The legacy of his research is a more empirically relevant and intellectually integrated field of macroeconomics. By successfully introducing meaningful heterogeneity into dynamic stochastic general equilibrium models, he has helped reconcile the once-divergent paths of macroeconomic theory and the empirical study of household finance.
Personal Characteristics
Outside his professional orbit, Kaplan maintains a strong connection to Australia, evidenced by his foundational role with the Sydney-based e61 Institute.

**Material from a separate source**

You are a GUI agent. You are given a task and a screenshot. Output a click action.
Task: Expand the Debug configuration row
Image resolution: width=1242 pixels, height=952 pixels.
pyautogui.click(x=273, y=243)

This engagement suggests a sustained interest in contributing to the economic discourse and policy landscape of his home country.
He is known to be an avid follower of rugby, a detail that hints at a personal life where he values teamwork, strategy, and endurance—qualities that mirror his collaborative and persistent approach to economic research. These interests provide a counterbalance to his intense intellectual pursuits.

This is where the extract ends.